The following post is part of the course work for “Live Exchange” the foundational course on communication for The MBA Design Strategy Program at California College of the Arts. The rest of the posts are presented here.

By: Shirin Ardakani

The Greek philosopher Heraclitus said “the only constant is change.” To those passionate about working at the crossroads of sustainability, business, and design, this is not a new idea. Inf fact, it may be basic common sense. We point to systems that resist change as the crux of the problem, and call the heroes among us “change makers.”  We may devote our entire professional lives to making change, as intrapreneurs or entrepreneurs. We nod in easy agreement that change is inevitable and to resist is futile.

There is no doubt that passion and the drive to think big and tackle the myriad wicked problems is essential if we are to be successful. But I would argue that there is a danger if we get overly focused on the big external battles.
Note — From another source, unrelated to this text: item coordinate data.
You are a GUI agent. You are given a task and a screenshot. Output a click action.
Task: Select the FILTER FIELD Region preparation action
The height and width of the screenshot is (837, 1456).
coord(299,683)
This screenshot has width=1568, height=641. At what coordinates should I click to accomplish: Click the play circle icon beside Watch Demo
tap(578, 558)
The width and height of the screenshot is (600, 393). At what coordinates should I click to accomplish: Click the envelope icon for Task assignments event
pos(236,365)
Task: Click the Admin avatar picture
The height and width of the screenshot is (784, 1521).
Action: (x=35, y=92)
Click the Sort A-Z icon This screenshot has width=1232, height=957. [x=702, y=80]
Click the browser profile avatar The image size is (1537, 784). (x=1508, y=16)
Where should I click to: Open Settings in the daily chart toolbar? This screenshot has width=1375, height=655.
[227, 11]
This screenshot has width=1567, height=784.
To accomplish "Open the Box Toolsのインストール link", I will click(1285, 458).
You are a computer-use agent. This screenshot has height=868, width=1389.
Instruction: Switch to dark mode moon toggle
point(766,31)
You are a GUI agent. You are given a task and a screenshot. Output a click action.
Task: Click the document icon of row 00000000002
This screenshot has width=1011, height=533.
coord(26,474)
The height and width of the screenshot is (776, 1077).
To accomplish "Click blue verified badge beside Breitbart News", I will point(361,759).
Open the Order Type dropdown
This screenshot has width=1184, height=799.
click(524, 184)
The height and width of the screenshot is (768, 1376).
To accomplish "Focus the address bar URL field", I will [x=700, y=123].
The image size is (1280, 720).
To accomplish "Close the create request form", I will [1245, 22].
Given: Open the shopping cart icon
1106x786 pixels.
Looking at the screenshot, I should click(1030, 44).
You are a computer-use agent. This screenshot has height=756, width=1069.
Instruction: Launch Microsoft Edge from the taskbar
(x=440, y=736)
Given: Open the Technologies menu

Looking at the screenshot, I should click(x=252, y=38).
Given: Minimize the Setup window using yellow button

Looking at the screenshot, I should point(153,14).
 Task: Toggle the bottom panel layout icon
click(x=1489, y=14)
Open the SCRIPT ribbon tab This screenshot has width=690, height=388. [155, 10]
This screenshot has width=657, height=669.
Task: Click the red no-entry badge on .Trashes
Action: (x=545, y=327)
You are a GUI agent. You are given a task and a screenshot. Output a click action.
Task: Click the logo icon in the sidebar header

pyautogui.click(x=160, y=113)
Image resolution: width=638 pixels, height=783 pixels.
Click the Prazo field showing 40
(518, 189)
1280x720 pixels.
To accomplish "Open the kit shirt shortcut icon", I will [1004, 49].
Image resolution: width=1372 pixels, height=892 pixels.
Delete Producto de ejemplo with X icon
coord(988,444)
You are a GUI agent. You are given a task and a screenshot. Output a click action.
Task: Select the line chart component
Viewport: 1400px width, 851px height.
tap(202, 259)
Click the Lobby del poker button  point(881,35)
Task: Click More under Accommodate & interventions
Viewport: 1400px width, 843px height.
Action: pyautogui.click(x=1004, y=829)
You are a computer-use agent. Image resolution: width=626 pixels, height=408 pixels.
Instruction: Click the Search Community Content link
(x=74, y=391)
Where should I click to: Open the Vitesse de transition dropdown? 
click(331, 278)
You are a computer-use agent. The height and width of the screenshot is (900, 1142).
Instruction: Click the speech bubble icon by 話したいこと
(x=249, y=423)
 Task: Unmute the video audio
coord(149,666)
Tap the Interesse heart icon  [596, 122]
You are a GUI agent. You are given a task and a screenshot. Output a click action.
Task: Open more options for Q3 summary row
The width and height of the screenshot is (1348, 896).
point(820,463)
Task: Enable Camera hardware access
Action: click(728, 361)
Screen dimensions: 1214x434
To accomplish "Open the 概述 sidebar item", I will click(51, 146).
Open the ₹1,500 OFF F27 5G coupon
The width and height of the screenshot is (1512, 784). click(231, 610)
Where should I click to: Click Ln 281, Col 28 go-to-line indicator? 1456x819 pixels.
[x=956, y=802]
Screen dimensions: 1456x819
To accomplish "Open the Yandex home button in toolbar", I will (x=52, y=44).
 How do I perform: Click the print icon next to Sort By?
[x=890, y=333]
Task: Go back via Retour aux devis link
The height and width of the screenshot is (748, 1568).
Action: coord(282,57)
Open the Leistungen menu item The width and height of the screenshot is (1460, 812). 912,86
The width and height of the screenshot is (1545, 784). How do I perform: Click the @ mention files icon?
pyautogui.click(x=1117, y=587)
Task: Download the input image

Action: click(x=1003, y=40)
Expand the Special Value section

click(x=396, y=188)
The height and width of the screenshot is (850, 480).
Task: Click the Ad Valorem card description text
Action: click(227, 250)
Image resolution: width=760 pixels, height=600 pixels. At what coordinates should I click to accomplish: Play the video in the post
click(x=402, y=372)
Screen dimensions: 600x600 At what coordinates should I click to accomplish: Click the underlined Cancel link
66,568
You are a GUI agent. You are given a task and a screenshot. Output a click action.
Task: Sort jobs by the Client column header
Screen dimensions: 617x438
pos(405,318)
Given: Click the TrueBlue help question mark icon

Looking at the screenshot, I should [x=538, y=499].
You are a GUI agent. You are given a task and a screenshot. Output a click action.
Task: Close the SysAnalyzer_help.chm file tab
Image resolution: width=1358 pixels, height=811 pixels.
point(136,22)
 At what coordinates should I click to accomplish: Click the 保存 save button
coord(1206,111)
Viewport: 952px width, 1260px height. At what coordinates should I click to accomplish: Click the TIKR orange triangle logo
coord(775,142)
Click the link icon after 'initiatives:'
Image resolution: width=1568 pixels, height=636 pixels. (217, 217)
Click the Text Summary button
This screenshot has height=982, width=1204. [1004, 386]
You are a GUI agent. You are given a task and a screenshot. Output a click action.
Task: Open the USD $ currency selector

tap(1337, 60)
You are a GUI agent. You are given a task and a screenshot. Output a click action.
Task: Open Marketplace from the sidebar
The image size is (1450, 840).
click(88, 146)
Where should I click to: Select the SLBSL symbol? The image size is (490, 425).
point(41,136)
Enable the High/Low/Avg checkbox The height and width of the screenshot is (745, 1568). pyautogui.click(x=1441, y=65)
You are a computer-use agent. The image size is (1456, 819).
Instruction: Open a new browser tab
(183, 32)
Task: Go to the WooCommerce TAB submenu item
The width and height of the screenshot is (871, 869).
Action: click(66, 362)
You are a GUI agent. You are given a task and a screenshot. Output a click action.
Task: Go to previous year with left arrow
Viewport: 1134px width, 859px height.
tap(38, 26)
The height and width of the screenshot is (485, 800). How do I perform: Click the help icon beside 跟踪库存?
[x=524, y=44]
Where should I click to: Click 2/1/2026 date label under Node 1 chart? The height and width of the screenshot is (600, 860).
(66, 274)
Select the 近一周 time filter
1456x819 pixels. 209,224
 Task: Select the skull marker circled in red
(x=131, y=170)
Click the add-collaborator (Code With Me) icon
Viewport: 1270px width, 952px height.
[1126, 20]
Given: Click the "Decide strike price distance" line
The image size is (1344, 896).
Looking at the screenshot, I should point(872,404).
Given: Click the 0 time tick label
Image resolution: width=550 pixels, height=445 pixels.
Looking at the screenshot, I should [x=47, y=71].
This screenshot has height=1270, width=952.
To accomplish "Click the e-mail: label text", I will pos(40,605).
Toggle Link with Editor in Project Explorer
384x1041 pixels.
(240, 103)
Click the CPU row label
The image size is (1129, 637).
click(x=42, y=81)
Because fundamentally, before we can make change on a large scale outside, we need to be aware of, and compassionate towards, our own resistance to change inside. And this can potentially be more challenging than any external fight we might come up against.

We are learning more every day from research done in neuroscience about how our brains adapt to change. Evidence of the physiological battle we are up against is mounting.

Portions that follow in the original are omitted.